— START DATA TO USE —

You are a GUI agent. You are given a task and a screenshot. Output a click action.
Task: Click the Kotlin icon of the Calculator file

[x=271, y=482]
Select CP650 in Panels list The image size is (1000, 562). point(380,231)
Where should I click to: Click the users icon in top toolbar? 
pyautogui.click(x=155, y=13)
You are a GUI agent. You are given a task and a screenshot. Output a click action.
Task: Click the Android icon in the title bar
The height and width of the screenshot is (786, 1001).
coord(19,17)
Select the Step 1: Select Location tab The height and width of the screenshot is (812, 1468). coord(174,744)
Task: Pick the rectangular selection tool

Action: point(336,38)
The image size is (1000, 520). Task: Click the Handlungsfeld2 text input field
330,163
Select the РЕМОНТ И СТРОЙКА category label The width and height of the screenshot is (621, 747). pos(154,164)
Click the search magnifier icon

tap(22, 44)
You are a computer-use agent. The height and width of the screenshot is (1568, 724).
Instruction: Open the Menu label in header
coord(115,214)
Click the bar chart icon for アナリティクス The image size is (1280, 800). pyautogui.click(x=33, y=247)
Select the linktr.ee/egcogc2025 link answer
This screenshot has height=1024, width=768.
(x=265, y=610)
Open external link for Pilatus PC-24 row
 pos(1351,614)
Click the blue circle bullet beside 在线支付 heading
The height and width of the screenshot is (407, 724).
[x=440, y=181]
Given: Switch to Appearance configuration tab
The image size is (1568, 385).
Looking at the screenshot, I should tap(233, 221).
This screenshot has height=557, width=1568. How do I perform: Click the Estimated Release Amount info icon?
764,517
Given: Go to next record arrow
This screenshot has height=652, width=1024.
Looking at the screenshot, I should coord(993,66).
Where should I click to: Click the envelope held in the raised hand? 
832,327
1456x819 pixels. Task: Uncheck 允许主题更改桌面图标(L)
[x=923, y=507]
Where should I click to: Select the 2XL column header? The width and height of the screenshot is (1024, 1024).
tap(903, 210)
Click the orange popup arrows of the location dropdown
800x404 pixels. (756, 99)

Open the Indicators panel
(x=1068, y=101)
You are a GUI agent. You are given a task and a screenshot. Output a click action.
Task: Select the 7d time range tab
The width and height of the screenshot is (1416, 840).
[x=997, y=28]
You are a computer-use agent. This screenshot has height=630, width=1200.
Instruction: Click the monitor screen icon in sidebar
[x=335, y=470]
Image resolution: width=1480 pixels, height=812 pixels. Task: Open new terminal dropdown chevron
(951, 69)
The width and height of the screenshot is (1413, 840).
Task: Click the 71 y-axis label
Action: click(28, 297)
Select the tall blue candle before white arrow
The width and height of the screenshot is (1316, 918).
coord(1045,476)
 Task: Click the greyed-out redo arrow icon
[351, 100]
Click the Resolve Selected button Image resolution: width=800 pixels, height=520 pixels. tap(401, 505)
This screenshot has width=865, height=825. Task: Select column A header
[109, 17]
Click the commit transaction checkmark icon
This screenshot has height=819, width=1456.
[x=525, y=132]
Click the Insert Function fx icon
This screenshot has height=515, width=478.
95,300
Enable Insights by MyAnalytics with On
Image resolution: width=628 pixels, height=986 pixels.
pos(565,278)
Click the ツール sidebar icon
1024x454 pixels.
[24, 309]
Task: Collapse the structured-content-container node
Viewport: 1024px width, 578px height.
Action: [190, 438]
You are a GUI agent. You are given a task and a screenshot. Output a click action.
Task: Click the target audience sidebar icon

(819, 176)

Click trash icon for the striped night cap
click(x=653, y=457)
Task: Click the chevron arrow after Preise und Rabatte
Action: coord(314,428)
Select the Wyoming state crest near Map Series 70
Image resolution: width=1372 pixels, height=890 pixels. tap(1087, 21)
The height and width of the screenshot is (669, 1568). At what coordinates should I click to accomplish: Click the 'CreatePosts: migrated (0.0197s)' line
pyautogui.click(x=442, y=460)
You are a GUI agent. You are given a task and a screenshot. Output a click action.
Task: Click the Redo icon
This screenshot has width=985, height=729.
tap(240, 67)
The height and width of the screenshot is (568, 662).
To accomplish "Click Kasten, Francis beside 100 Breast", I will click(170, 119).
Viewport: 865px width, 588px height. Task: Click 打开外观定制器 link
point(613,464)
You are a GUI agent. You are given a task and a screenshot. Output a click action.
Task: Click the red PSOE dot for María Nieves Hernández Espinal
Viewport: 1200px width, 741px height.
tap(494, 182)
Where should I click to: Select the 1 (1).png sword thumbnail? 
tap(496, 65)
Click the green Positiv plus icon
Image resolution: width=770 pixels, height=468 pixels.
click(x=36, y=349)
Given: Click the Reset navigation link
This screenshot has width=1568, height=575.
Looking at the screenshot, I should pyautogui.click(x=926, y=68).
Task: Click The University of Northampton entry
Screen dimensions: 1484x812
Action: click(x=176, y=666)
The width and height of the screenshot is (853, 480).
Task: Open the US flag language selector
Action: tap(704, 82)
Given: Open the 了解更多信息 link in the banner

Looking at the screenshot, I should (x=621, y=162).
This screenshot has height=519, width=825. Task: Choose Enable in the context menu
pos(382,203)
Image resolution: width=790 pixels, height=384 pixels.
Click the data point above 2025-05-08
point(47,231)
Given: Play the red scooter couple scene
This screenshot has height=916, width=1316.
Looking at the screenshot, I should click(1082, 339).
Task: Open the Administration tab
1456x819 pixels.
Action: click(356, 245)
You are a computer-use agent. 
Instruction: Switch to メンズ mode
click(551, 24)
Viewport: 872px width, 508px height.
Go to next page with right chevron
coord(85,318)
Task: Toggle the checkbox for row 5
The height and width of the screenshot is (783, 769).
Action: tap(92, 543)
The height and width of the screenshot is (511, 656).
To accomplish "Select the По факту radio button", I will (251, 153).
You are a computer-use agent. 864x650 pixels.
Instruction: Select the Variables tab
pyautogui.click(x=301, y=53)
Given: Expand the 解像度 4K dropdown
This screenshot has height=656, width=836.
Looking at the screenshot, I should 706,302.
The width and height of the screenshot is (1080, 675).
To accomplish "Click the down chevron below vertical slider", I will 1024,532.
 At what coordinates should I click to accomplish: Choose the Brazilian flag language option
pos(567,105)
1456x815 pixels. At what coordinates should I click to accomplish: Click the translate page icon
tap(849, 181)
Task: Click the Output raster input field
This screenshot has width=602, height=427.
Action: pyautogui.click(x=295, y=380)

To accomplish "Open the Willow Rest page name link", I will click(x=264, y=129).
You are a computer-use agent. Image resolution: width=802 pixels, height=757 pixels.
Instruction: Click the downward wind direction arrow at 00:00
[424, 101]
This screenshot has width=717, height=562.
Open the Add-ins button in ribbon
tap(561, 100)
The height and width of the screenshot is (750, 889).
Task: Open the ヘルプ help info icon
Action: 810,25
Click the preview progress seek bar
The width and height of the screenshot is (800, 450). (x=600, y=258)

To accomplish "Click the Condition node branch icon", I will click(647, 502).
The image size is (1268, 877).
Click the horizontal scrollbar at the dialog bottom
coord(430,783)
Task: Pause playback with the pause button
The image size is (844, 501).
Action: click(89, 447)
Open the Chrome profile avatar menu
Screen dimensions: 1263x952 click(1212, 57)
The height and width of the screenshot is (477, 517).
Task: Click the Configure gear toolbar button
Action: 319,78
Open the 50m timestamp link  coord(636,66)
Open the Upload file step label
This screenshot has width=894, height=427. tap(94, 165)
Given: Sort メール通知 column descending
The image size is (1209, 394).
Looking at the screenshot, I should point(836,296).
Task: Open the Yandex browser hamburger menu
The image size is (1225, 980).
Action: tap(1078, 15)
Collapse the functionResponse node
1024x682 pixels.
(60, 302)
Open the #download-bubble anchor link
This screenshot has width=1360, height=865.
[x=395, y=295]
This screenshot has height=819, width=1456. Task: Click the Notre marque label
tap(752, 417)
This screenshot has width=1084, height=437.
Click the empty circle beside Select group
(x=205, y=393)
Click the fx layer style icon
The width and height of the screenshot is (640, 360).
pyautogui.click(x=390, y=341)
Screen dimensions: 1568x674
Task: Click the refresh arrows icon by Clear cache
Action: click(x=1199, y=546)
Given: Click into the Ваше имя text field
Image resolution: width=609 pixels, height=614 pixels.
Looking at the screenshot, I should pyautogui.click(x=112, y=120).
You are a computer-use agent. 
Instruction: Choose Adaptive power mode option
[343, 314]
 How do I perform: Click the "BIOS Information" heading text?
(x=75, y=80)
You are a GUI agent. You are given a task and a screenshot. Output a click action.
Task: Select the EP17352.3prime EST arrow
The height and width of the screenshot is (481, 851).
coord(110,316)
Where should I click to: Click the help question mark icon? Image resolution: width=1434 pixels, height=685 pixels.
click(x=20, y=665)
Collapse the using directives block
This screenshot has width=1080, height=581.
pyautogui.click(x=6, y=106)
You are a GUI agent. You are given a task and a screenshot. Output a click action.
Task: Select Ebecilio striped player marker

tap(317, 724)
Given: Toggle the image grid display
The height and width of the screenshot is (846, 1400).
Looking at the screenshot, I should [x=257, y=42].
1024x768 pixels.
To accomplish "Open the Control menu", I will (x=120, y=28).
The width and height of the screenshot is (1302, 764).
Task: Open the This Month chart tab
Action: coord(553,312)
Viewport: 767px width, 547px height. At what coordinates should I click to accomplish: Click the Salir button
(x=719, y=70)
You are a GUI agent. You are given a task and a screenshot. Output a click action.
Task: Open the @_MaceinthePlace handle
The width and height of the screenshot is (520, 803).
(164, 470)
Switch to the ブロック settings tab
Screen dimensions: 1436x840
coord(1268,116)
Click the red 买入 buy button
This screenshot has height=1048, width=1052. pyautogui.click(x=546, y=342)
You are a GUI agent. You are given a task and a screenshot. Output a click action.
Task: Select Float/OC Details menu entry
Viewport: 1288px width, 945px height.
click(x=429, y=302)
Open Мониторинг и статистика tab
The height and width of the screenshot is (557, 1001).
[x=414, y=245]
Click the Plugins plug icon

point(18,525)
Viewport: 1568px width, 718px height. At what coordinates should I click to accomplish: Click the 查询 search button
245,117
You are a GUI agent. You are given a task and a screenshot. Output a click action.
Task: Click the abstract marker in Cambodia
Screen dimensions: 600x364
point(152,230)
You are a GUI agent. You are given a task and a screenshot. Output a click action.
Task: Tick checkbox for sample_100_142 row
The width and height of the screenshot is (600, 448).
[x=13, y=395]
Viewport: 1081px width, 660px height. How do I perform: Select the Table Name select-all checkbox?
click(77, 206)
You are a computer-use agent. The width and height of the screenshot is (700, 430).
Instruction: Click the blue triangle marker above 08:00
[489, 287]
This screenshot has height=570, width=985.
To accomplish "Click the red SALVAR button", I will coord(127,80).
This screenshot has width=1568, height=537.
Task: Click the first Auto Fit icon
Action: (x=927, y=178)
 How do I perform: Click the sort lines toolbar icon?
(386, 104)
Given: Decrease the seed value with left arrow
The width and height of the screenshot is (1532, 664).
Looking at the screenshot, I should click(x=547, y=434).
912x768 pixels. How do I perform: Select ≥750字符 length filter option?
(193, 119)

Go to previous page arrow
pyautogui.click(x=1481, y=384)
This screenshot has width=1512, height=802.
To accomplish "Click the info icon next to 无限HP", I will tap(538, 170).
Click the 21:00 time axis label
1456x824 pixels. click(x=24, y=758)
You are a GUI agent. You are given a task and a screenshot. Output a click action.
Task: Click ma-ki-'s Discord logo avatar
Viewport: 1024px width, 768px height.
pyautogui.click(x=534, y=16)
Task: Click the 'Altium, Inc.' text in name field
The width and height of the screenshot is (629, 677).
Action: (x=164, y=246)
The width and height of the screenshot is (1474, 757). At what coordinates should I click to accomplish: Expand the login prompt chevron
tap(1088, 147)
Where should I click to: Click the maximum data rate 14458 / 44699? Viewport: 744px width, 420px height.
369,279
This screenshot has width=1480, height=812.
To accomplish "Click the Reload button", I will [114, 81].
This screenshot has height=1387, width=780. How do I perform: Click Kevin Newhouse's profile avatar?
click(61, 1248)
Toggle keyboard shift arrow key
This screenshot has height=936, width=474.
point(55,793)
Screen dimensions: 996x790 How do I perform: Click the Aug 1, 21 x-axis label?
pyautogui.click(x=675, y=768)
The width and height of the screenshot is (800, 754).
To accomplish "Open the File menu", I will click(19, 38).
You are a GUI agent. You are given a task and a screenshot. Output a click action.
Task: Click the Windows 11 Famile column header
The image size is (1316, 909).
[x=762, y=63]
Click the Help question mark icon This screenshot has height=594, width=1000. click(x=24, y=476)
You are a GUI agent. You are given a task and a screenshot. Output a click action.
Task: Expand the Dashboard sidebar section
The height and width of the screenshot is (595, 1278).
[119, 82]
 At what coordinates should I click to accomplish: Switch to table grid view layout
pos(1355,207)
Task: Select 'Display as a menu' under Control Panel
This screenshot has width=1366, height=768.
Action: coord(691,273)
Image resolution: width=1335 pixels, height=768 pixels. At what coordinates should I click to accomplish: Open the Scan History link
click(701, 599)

— END DATA TO USE —

## DESCRIPTION OF THE TASK
Copy the listing verbatim from the line with "You are a computer-use agent. The height" to the line with "Looking at the screenshot, I should tap(233, 221).", including both of those lines.

## RESPONSE TO THIS EXERCISE
You are a computer-use agent. The height and width of the screenshot is (1568, 724).
Instruction: Open the Menu label in header
coord(115,214)
Click the bar chart icon for アナリティクス The image size is (1280, 800). pyautogui.click(x=33, y=247)
Select the linktr.ee/egcogc2025 link answer
This screenshot has height=1024, width=768.
(x=265, y=610)
Open external link for Pilatus PC-24 row
 pos(1351,614)
Click the blue circle bullet beside 在线支付 heading
The height and width of the screenshot is (407, 724).
[x=440, y=181]
Given: Switch to Appearance configuration tab
The image size is (1568, 385).
Looking at the screenshot, I should tap(233, 221).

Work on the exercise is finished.